Tipps zum Umgang mit Zecken

Die Zeckenzeit steht wieder vor der Tür (Foto: Jan Dommel, Die Johanniter)
Die Zecken-Saison hat begonnen. Die manchmal infektiösen Spinnentiere halten sich vor allem in Wäldern, im hohen Gras, Gebüsch oder im feuchten Laub auf. Zum Schutz gegen einen Zeckenstich (Zecken besitzen einen Stech- und Saugapparat – daher handelt es sich eher um einen Stich als um einen Biss) helfen am besten lange Hosen und langärmelige Kleidung. „Wer sich in der freien Natur aufgehalten hat, sollte danach unbedingt seinen Körper nach Zecken absuchen. Zecken lieben vor allem warme Körperregionen wie Achselhöhlen, Kniekehlen, den Hals oder den Kopf“, rät Martin Wolff, Landesverbandsarzt der Johanniter in Bayern.

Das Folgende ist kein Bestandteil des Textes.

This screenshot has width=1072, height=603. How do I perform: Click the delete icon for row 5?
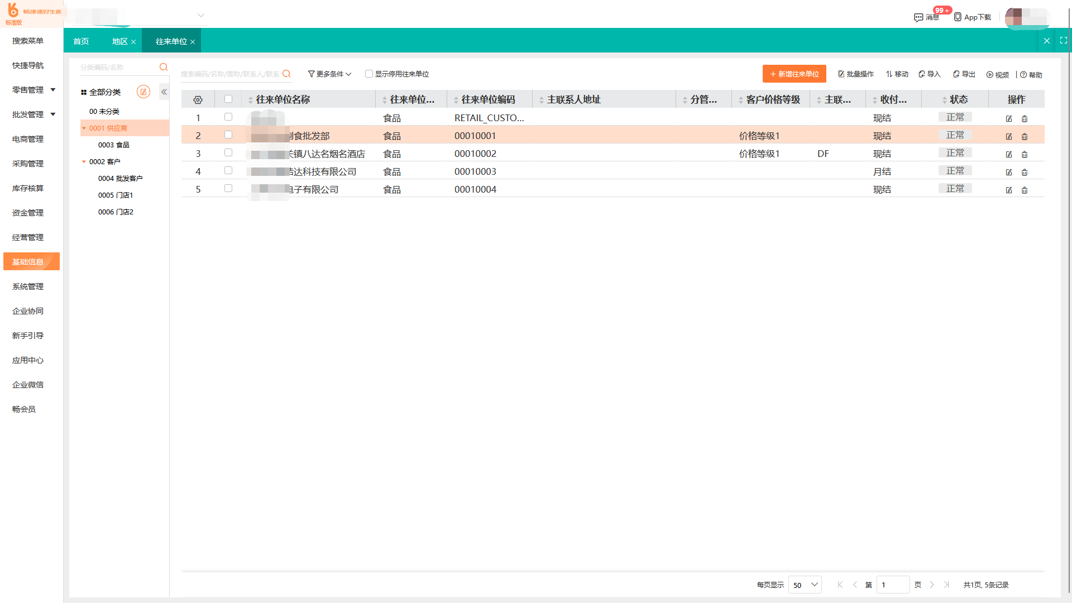click(x=1025, y=189)
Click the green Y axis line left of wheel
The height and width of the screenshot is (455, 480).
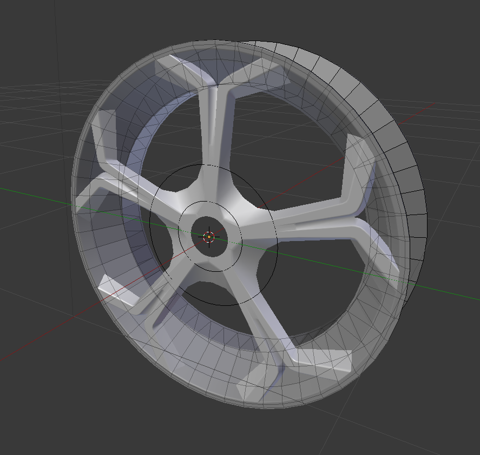(x=32, y=194)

Zeckenstiche können zwei Krankheiten auslösen: die Frühsommer-Meningoenzephalitis (FSME) und die Gelenk- und Muskelentzündung Lyme-Borreliose. FSME ist eine fieberhafte Erkrankung. Bei den Patienten kommt es zu einer Entzündung von Gehirn und Hirnhäuten. Symptome sind Erbrechen, Kopfschmerzen und auch Lähmungen. Die Lyme-Borreliose kann unbehandelt zu Nervenlähmungen, Gelenk- oder Herzmuskelentzündungen führen.

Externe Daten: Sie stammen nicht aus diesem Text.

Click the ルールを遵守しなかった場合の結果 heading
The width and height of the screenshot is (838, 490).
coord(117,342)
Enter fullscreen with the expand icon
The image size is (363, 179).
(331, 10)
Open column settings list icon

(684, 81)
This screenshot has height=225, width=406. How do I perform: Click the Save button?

Ein Zeckenbiss ist aber kein Grund zur Panik. „Vor Borreliose schützt man sich am besten, indem man die Zecke zügig entfernt", so Wolff. „Die Erreger sitzen im Magen-Darm-Trakt der Spinnentiere und gelangen 12 bis 24 Stunden nach dem ersten Saugen in die Wunde."
Idealerweise entfernt man die ungebetenen Gäste mit einer Zeckenkarte. Dazu setzt man diese direkt über der Haut an und hebelt die Zecke vorsichtig heraus. In keinem Fall sollten Klebstoff, Öl oder andere Mittel eingesetzt zu werden, um die Zecke zu ersticken, da das Tier im Todeskampf vermehrt Flüssigkeit aussondert und sich dadurch die Gefahr einer Infektion erhöht.

Haben es die Borreliose-Erreger doch in den menschlichen Körper geschafft, rötet sich meist die Haut an der Einstichstelle. Dann sollte man unbedingt einen Arzt aufsuchen. Häufig tritt die Rötung erst ein paar Tage nach dem Stichzeitpunkt auf. Die Rötung muss allerdings nicht direkt an der Einstichstelle sein und kann irgendwo am Körper auftreten. Typisch für diese „Wanderröte“ (Erythema migrans) ist die zentrale Abblassung. Auch bei grippeähnlichen Symptomen wie Fieber, Muskel- und Gelenkschmerzen oder geschwollenen Lymphknoten sollte man einen Arzt konsultieren. Doch Vorsicht: Das zügige Entfernen der Zecke schützt leider nicht vor den Erregern für FSME. Diese tragen Zecken in einigen Regionen Deutschlands in den Speicheldrüsen. Daher werden die Viren bei einem Stich sofort übertragen.

Nach Angaben des Robert-Koch-Instituts (RKI) trägt deutschlandweit jede dritte bis fünfte Zecke Borreliose-Erreger in sich. Jedoch besteht laut RKI nur in bestimmten Risikogebieten die Gefahr, sich bei einem Zeckenstich mit FSME-Viren anzustecken. Diese befinden sich in Deutschland im Süden und Osten Thüringens, in großen Teilen Bayerns und Baden-Württembergs sowie in einzelnen Regionen in Hessen und in Rheinland-Pfalz. In solchen Risikogebieten empfehlen die Johanniter dringend für Menschen, die sich viel in der Natur aufhalten, und für Kinder, die viel im Freien spielen, eine vorsorgliche Impfung mit dem Hausarzt zu beraten.

Eine Zeckenkarte kann man ab dem 15. April kostenlos in den Dienststellen der Johanniter in Schwaben abholen (solange der Vorrat reicht).